Records for this task: Begin

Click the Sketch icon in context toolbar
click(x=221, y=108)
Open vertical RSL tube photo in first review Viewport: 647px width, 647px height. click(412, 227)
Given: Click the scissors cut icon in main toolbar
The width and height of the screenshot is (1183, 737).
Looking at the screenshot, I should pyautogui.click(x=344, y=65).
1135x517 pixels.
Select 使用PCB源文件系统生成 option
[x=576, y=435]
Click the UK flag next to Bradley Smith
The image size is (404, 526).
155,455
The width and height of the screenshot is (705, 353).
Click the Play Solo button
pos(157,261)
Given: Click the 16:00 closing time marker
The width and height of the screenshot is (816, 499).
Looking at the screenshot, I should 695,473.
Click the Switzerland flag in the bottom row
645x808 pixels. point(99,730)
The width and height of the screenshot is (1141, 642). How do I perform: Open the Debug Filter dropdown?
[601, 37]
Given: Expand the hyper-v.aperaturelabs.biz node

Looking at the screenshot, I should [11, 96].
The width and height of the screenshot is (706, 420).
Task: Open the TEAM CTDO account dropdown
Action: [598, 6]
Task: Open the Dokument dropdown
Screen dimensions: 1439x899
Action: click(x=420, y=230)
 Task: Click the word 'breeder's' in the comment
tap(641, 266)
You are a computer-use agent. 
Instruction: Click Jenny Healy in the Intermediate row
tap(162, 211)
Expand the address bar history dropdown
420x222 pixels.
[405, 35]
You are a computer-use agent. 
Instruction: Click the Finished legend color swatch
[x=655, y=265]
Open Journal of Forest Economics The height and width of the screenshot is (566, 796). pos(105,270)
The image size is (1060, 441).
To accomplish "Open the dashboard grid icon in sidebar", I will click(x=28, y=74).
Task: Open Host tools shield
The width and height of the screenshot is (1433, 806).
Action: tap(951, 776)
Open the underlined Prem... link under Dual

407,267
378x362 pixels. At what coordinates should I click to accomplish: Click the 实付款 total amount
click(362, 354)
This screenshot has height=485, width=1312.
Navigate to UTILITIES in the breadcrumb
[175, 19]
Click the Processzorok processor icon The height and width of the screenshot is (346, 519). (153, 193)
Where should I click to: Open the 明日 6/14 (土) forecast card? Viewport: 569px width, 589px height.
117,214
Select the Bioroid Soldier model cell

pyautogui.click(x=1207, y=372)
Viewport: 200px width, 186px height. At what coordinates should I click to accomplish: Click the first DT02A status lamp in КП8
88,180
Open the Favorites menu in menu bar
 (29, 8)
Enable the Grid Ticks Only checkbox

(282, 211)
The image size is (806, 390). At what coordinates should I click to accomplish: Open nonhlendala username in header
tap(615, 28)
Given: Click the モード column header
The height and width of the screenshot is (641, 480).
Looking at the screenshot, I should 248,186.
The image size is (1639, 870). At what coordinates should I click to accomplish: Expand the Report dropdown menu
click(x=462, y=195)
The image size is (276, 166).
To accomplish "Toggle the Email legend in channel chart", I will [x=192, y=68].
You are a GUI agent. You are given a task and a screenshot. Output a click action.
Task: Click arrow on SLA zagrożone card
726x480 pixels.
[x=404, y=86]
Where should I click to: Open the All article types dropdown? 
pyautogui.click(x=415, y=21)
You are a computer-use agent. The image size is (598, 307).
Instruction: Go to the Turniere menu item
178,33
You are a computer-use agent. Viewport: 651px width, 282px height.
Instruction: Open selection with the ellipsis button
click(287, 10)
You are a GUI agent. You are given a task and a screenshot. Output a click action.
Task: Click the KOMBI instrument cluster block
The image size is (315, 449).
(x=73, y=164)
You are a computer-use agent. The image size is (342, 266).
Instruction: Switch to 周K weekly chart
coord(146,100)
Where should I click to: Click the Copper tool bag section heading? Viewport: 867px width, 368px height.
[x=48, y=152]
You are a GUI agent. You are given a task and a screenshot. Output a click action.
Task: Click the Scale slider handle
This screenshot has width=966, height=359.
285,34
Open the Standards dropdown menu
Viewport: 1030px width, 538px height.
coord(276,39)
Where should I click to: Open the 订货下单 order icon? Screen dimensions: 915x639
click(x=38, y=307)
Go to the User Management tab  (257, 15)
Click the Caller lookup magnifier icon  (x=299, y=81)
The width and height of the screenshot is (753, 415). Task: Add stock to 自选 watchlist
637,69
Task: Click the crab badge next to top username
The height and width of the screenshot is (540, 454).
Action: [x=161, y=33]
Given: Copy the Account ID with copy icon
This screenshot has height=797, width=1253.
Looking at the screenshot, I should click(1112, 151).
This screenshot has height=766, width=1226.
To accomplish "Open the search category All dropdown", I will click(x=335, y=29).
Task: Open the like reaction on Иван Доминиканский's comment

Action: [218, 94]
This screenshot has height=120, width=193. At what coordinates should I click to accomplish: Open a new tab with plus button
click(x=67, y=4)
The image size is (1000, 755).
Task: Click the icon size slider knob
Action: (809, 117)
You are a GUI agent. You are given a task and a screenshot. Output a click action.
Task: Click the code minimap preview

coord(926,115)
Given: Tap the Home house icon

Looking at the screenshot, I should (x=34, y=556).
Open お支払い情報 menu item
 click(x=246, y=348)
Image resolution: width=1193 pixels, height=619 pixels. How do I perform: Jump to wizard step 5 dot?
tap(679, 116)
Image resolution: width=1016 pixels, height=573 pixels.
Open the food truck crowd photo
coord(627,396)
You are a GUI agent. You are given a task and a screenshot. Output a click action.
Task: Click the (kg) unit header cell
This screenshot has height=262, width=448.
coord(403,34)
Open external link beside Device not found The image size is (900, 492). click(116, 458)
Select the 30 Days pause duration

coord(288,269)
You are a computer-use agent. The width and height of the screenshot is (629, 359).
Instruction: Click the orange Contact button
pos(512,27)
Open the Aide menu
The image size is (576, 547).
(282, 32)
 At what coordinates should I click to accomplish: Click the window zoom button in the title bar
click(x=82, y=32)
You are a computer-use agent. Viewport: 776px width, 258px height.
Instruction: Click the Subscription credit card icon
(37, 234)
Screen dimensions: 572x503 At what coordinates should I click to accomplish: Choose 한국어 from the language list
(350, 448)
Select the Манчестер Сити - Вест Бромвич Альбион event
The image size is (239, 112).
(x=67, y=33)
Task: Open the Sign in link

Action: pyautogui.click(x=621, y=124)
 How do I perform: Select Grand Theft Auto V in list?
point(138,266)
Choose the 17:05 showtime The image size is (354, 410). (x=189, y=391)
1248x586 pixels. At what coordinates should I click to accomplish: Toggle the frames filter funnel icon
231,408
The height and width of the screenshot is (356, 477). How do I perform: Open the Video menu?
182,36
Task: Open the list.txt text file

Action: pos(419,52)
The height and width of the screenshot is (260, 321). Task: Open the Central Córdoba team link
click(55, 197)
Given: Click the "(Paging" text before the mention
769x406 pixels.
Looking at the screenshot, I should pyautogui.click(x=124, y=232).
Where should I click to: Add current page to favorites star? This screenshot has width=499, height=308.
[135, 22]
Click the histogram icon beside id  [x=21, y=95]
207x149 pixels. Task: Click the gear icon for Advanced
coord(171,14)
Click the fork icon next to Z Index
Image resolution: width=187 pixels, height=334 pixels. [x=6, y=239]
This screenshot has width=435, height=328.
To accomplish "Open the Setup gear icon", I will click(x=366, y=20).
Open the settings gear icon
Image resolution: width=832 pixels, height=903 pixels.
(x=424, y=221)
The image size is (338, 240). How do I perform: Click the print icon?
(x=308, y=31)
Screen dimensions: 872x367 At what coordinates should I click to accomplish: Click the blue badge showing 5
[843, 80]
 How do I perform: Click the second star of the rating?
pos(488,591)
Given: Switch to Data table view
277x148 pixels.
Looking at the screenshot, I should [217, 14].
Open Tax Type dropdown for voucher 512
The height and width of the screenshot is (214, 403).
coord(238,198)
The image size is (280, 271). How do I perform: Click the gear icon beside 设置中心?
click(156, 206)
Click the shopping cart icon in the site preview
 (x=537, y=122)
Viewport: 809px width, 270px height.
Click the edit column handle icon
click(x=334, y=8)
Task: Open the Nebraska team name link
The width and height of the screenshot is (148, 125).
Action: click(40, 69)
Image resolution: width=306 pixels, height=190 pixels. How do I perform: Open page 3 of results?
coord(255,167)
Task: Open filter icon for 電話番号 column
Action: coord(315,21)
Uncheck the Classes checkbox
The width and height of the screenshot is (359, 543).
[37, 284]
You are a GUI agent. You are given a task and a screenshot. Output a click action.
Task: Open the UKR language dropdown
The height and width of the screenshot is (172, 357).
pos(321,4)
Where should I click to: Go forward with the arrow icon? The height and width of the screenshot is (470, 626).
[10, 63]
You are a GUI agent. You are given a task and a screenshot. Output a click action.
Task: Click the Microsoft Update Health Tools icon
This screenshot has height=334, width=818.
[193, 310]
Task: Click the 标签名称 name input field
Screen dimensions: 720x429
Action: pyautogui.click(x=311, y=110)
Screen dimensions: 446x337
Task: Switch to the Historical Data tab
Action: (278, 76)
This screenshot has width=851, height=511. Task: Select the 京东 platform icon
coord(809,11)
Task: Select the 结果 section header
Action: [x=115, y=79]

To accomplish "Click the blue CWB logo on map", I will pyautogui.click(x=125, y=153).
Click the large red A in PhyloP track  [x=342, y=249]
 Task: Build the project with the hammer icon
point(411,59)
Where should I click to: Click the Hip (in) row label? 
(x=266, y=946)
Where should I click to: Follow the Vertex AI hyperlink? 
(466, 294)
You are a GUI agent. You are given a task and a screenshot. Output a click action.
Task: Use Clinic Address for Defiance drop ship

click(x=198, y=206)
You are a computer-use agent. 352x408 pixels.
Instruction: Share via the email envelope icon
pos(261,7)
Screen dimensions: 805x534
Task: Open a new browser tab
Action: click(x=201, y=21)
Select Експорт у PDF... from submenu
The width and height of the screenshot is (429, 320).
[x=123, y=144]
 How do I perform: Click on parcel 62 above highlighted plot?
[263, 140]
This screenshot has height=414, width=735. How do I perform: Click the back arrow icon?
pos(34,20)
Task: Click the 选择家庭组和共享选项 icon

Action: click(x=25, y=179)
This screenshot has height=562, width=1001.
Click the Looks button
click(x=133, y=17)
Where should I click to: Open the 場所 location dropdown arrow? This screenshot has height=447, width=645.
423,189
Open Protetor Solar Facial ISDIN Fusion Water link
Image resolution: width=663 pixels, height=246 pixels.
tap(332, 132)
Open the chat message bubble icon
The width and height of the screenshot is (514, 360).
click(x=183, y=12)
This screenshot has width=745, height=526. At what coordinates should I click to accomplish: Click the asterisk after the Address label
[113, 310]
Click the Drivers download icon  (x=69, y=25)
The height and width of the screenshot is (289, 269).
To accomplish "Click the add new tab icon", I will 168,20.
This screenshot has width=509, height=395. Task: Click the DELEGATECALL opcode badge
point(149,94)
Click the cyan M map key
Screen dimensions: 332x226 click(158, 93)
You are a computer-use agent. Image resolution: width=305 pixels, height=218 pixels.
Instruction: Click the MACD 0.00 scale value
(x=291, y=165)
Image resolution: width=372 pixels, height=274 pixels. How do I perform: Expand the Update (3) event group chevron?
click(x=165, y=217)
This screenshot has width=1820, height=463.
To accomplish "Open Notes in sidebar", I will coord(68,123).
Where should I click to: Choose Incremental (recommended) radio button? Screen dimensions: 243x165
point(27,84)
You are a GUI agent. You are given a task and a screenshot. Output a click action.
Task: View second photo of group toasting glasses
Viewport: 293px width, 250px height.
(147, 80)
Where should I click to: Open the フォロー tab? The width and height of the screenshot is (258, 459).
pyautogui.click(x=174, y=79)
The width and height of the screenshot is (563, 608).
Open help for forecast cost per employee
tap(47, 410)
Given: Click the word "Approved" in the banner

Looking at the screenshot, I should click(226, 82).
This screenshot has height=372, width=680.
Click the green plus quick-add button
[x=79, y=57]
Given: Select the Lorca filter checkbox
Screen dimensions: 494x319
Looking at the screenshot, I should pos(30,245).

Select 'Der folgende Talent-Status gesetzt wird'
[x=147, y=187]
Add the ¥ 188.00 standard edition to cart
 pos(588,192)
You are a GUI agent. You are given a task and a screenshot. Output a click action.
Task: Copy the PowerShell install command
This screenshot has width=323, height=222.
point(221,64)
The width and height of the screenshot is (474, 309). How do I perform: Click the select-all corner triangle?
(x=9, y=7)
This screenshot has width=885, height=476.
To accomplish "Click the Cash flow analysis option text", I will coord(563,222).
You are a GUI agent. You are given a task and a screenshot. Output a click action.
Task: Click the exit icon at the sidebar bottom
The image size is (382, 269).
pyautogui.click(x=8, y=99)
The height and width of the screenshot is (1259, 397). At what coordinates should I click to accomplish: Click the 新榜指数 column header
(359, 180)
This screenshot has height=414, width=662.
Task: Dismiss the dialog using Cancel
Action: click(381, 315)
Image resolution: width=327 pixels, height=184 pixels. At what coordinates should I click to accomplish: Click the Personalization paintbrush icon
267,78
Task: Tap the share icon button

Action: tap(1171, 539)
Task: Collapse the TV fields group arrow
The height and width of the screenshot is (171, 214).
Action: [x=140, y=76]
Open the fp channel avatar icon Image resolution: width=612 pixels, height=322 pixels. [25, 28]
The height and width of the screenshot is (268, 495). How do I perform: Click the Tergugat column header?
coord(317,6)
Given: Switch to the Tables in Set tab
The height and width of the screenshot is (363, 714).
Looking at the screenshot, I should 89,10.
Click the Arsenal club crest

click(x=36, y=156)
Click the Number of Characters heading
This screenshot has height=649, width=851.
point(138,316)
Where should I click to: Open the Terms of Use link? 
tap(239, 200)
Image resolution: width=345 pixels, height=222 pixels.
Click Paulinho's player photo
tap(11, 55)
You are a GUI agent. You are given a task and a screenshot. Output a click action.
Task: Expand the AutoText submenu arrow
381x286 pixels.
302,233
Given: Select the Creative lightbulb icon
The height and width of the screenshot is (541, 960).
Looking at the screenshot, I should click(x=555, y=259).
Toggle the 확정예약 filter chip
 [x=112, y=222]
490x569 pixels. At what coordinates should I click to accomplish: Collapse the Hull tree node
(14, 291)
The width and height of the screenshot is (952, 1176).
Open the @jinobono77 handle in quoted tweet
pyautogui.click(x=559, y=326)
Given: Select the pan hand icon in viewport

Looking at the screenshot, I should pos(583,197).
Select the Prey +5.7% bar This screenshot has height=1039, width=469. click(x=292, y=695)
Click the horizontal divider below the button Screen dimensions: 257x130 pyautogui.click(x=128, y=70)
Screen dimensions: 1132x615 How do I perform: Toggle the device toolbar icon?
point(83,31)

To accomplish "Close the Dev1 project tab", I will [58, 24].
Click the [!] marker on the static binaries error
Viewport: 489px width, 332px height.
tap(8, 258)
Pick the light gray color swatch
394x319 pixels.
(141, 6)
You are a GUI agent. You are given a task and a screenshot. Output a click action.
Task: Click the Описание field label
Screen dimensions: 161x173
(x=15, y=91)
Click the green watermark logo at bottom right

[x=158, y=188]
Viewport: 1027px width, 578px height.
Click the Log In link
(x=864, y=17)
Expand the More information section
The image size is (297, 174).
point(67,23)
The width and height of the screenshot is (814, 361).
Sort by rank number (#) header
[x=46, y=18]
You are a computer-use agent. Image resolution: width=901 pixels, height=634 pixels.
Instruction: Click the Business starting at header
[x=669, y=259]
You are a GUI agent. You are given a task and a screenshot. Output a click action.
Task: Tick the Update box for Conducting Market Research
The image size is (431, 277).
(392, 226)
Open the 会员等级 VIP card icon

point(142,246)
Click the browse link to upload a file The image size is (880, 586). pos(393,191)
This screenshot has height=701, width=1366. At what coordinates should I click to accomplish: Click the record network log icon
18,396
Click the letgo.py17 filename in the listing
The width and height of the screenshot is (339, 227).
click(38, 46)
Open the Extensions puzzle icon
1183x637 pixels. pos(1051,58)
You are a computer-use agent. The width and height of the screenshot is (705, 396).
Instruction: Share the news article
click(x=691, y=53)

Records for this task: End

Activity = Nothing but a number should be given: the count of lines in the data above with the word "Copy".

Response to the exercise = 2